Now, after explaining the nice part in decentralized finance, here comes the naughty part :P

  1. The returns are usually fluctuating. Sometimes we are overly optimistic about the high APR shown in new DeFi apps. However, that may only last for a week and then drop sharply. No pushed notifications for the dropped return, you must remember and carefully monitor it.
  2. Count the gas price into your total earnings. You may think that frequently switching to DeFi apps with a higher yield is the optimal strategy. However, each operation on Ethereum has gas costs. Gas price on Ethereum can be really expensive. Sometimes even higher than your total interests gained! The gas price is also not a fixed value, it becomes higher when the network is more congested. Check the gas price here.
  3. Make sure which currency the high APR is paid in. When you see numbers like 3000% APR, usually the reward is paid in some new token with little or diminishing value. That means, although you have 3000% APR and the amount of your asset C becomes 30 times in a year, the value of asset C may be dropping from 1 USD to 0.000001 USD within a year, and you end up holding a lot of zero-valued tokens.
  4. Becoming a liquidity provider? Do you know the impermanent loss? Being a liquidity provider doesn’t guarantee all positive gains. To provide liquidity, you often need to deposit two types of asset simultaneously. If the two asset’s price ratio changes dramatically, you will bear more impermanent loss. Calculate your impermanent loss here.
  5. Remember all the different platforms you locked your tokens in. These DeFi applications I mentioned above are independent from each other. A single portfolio in one app does not show the other. One solution is going to another app that summarizes all the tokens you locked in different platforms, like Zerion (see below screenshot). However, if one of your tokens is not supported in this platform, you are not able to see it. Currently I didn’t find a single platform that properly shows all of my locked assets in different DeFi apps. I have to manually keep a record of which platform has how many amount of each token. The platform also doesn’t show your earnings as a liquidity provider.
from Zerion — Invest in DeFi from one place

A Real Life Example

Let’s look at an example when I was using Sushiswap yesterday.
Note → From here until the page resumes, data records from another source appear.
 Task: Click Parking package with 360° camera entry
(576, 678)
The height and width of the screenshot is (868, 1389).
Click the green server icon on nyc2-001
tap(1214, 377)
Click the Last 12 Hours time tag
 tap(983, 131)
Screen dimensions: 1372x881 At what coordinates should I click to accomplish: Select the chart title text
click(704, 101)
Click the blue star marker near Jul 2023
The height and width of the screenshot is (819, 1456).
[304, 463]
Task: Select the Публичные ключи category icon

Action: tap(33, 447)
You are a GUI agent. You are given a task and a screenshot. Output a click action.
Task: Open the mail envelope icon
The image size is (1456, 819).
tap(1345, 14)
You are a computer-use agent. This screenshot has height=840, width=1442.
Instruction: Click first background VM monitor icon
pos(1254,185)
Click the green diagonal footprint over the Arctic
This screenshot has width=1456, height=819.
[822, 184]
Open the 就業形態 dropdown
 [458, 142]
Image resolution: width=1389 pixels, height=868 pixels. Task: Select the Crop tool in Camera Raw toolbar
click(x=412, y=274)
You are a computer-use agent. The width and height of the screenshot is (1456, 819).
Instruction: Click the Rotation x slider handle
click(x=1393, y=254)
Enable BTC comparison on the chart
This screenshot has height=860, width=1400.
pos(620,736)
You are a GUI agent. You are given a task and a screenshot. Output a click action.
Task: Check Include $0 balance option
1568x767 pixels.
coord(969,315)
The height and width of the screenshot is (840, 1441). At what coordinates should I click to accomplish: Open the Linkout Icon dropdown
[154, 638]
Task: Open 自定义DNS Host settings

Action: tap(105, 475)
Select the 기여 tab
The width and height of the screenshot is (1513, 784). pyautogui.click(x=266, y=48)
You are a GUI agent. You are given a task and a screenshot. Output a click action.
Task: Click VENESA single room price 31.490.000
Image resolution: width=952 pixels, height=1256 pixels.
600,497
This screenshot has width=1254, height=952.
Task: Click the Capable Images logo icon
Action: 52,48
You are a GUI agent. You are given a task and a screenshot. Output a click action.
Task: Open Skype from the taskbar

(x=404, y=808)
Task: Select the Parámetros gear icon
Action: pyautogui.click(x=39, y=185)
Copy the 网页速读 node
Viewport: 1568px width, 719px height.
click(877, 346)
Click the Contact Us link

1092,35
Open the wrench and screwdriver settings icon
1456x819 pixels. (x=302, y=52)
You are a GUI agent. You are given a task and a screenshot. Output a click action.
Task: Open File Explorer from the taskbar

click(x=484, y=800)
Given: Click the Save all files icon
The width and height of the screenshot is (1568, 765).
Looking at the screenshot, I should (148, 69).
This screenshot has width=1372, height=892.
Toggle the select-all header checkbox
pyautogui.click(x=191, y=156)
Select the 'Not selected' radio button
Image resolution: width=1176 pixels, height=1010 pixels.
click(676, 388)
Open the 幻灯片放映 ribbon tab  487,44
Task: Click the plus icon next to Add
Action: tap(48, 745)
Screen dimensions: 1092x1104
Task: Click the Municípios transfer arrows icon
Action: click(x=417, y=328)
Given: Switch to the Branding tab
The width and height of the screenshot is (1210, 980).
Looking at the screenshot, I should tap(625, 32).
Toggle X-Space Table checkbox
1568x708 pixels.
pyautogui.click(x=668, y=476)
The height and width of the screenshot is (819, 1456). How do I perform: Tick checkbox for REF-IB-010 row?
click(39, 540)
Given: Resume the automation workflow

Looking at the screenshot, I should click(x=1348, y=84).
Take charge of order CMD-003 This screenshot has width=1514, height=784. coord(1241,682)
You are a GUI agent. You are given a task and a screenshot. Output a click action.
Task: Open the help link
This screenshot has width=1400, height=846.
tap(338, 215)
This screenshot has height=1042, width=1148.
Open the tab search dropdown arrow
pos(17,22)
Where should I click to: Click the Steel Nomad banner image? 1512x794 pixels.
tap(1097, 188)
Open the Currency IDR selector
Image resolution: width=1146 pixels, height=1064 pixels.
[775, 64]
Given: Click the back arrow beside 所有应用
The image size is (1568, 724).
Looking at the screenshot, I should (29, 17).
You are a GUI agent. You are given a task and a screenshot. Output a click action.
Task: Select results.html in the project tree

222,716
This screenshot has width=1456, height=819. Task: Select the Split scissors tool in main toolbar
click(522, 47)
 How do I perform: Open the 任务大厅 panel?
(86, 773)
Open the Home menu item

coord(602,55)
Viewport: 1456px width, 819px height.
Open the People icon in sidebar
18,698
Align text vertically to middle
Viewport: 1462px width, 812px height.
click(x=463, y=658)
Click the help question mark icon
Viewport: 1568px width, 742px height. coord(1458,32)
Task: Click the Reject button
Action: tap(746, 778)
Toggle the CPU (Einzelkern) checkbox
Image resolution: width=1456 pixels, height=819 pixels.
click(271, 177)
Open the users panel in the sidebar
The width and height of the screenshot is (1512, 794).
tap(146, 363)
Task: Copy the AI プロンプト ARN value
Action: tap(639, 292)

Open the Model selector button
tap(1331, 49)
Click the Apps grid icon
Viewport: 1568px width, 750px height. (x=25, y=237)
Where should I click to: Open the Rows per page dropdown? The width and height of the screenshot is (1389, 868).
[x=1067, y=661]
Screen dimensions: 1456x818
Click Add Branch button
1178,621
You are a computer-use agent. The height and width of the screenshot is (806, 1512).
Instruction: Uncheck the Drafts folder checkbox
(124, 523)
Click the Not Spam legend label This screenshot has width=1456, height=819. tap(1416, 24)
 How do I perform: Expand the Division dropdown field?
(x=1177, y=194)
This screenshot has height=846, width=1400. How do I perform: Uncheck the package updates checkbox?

from Zerion — Invest in DeFi from one place
From SushiSwap Discord support channel
  1. Visit Sushiswap (two URL popped up when I searched for this name, so it took me a while to understand the difference between sushiswap classic and sushiswap.fi) and find your token pair at https://sushiswap.fi/pairs.
  2. Before adding liquidity, you have to “approve” the token. After approving, you can finally “supply” the token, which gives SLP (Sushiswap Liquidity Provider) token in return as a proof of your stake.
from https://sushiswap.fi/pair/0xfb3cd0b8a5371fe93ef92e3988d30df7931e2820
from https://sushiswap.fi/onsen
from https://sushiswap.fi/onsen

Total cost

The highest gas fee cost me 6.49 USD, and the total cost for 4 transactions is 6.49 + 1.62 + 1.07 + 2.71 = 11.89 USD. I haven’t even harvest my reward! Besides the actual cost, there are mental costs as well, because you have to make sure every parameter is correct before you sign the transaction.

from Zerion — Invest in DeFi from one place
from https://sushiswap.fi/omakase

Wrap up

Now you’ve learned the background of decentralized finance, the underlying components that made this possible, the risks involved and how to avoid them, and a real life example of being a liquidity provider on Sushiswap.